Nothing but the lines from the top of the following entries through the line with "Task: Click the Lingua: Italian" should be printed, exactly as they are.
Start of Data listing
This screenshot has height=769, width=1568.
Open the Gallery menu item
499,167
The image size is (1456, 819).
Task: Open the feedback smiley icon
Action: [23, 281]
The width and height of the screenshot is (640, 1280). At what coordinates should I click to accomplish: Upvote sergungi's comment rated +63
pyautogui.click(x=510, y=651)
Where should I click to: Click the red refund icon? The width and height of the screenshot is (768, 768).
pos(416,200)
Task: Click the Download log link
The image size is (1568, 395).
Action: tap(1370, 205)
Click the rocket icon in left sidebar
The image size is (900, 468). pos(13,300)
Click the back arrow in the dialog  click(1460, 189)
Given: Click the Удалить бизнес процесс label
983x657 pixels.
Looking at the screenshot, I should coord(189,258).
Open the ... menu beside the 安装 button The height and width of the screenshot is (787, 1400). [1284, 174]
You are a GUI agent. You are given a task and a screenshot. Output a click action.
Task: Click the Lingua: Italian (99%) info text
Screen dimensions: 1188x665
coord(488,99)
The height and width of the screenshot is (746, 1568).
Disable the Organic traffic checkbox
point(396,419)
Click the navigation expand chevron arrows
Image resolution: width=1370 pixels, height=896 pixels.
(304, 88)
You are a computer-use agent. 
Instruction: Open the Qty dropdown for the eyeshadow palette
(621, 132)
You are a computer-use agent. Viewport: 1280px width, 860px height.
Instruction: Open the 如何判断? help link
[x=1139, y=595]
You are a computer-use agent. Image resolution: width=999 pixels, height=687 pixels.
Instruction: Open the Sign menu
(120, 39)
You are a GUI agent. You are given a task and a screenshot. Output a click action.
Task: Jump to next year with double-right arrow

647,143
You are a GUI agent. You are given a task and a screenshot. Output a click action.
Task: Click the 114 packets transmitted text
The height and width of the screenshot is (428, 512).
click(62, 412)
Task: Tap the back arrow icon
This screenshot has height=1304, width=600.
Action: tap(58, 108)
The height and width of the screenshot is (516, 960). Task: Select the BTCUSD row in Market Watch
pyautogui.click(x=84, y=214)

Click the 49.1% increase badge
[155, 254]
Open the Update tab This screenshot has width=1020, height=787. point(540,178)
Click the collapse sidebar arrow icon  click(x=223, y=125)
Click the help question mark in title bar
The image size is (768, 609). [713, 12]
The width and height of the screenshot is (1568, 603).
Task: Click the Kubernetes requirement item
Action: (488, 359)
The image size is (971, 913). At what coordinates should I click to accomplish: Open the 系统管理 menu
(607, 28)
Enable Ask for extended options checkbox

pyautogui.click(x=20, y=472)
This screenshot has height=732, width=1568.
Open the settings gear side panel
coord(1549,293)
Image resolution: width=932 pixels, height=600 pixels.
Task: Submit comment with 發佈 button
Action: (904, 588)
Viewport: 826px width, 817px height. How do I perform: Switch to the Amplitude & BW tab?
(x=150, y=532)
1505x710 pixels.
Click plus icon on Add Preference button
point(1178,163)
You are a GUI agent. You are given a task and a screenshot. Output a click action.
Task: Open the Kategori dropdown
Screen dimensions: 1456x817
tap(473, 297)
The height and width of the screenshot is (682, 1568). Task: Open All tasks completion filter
End of Data listing
▶ **Written reply**
This screenshot has height=769, width=1568.
Open the Gallery menu item
499,167
The image size is (1456, 819).
Task: Open the feedback smiley icon
Action: [23, 281]
The width and height of the screenshot is (640, 1280). At what coordinates should I click to accomplish: Upvote sergungi's comment rated +63
pyautogui.click(x=510, y=651)
Where should I click to: Click the red refund icon? The width and height of the screenshot is (768, 768).
pos(416,200)
Task: Click the Download log link
The image size is (1568, 395).
Action: tap(1370, 205)
Click the rocket icon in left sidebar
The image size is (900, 468). pos(13,300)
Click the back arrow in the dialog  click(1460, 189)
Given: Click the Удалить бизнес процесс label
983x657 pixels.
Looking at the screenshot, I should coord(189,258).
Open the ... menu beside the 安装 button The height and width of the screenshot is (787, 1400). [1284, 174]
You are a GUI agent. You are given a task and a screenshot. Output a click action.
Task: Click the Lingua: Italian (99%) info text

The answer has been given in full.